Policy Recommendations
We need policy responses to address escalating threats to patient access to maternity and family planning services at health centers.
1) Health center patients need timely and consistent perinatal support and care coordination. CHCs describe the need for timely, sustainable care coordination for maternity patients with medical or social risks, especially as demand for maternity care increases and the workforce shrinks. To strengthen this capacity, health centers rely on community health workers (CHWs) and doulas trained in perinatal screening, social support, and navigating the care system. While an increasing number of states invest in this care — using public health funding and Medicaid reimbursement — health center CHWs and doulas are generally funded through limited grants. States should adopt Medicaid payment arrangements for perinatal CHW staff and doula services and support workforce training.
2) Rural communities and maternity care deserts need sustainable reproductive care options. Current CHC payment models fail to support access to comprehensive reproductive health care, including the full range of contraceptive options. Notably, the current Medicaid payment model does not adequately cover the true cost of comprehensive family planning services. While some CHCs rely on Title X grants to provide these services, participating CHCs face administrative reporting burdens, uncertainty regarding future funding, and potential conflicts between Title X mandates and state law. We need adjustments to the CHC payment rates, which could include additional incentives for family planning care.

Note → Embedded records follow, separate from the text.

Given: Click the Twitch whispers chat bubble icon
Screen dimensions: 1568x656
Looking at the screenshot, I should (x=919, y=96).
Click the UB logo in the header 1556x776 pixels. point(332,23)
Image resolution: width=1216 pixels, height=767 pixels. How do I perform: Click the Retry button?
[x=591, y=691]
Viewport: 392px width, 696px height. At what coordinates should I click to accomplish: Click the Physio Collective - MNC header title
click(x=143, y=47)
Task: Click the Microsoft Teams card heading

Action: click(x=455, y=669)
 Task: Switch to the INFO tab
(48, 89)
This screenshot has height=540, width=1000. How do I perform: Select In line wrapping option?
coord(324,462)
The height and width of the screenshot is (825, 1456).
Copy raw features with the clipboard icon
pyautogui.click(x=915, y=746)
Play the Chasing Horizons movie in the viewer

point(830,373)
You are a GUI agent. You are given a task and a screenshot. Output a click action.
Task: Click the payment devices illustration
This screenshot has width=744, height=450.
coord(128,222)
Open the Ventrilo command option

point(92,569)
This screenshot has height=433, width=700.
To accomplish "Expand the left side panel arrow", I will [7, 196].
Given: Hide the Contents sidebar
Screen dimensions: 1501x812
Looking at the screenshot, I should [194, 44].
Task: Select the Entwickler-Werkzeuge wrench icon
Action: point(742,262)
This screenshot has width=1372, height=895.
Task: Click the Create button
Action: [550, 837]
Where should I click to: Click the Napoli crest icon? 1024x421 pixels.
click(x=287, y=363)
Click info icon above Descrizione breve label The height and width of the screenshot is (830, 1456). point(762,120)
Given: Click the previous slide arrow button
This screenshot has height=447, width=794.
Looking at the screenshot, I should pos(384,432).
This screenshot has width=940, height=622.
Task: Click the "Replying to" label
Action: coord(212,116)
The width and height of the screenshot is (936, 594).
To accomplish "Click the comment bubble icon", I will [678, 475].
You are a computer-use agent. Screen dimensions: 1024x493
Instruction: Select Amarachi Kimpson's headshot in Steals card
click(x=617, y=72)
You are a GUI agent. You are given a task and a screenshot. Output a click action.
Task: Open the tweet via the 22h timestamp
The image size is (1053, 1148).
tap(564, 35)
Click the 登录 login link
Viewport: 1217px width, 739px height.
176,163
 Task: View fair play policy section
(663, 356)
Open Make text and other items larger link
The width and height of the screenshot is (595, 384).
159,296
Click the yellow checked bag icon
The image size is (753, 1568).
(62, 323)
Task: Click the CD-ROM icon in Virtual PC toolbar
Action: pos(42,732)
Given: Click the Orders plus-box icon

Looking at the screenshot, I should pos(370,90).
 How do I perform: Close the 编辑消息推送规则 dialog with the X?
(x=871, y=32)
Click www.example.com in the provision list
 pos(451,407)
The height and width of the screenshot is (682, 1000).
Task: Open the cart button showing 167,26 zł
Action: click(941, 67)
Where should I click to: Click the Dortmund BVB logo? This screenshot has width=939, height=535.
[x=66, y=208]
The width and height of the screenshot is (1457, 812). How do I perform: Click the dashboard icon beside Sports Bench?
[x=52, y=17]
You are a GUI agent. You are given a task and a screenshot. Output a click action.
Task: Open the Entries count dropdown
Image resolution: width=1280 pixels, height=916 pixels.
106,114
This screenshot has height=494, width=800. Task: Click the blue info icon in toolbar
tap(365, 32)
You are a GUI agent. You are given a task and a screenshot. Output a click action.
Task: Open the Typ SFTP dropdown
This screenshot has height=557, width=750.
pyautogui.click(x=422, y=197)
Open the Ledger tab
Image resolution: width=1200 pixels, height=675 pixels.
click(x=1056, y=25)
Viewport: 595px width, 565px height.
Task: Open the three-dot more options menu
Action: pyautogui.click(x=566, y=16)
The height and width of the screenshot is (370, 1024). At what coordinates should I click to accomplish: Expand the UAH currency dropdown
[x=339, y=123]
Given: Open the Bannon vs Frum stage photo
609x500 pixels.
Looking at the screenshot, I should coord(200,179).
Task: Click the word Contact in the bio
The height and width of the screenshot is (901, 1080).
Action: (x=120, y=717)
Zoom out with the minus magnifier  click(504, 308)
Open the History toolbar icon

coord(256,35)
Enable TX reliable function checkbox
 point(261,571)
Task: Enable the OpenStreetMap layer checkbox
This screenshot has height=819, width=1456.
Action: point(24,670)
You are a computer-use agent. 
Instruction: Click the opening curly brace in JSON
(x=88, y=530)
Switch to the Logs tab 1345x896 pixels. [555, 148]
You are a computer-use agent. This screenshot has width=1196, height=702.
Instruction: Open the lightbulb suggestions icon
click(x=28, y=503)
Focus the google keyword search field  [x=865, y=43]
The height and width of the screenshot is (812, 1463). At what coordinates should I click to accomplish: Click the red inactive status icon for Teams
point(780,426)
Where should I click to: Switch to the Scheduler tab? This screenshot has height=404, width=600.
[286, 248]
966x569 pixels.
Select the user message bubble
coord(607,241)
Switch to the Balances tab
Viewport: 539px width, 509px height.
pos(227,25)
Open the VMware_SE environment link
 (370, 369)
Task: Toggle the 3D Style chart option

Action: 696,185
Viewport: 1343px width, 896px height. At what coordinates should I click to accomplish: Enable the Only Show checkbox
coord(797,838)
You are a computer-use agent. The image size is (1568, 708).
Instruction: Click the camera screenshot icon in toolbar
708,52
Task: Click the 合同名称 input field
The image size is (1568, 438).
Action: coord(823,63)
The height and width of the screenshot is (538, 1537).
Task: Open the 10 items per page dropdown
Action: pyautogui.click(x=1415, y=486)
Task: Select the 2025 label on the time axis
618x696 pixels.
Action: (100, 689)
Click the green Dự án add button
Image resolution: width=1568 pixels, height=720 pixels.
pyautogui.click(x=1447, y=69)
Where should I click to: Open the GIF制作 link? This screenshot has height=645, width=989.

Particularly for CHCs in maternity deserts, we need a greater investment in and reimbursement for strategies to increase access and accessibility, including mobile clinics, transportation support, and telehealth. States also should consider rethinking the “bundled maternity payment,” which provides a single payment for prenatal, birth, and postpartum services. Experts suggest that bundled payments do not adequately cover the costs associated with complex pregnancies, act as disincentives to postpartum care, and have contributed to maternity unit closures.
3) CHC patients and providers need accurate communication about reproductive health options. CHCs in abortion-ban states report confusion among patients regarding their reproductive health and contraceptive options, as well as fear among women’s health providers. Federal agencies and state governments should act to reduce misinformation by developing materials for patients and providers that offer family planning guidance and maternal health options and services.
Community health centers have consistently aimed to provide high-quality, comprehensive women’s health care, often filling gaps in high-need, low-resource areas. As challenges escalate and future threats loom, we need to ensure that these centers have comprehensive support to avoid dire consequences for underserved communities.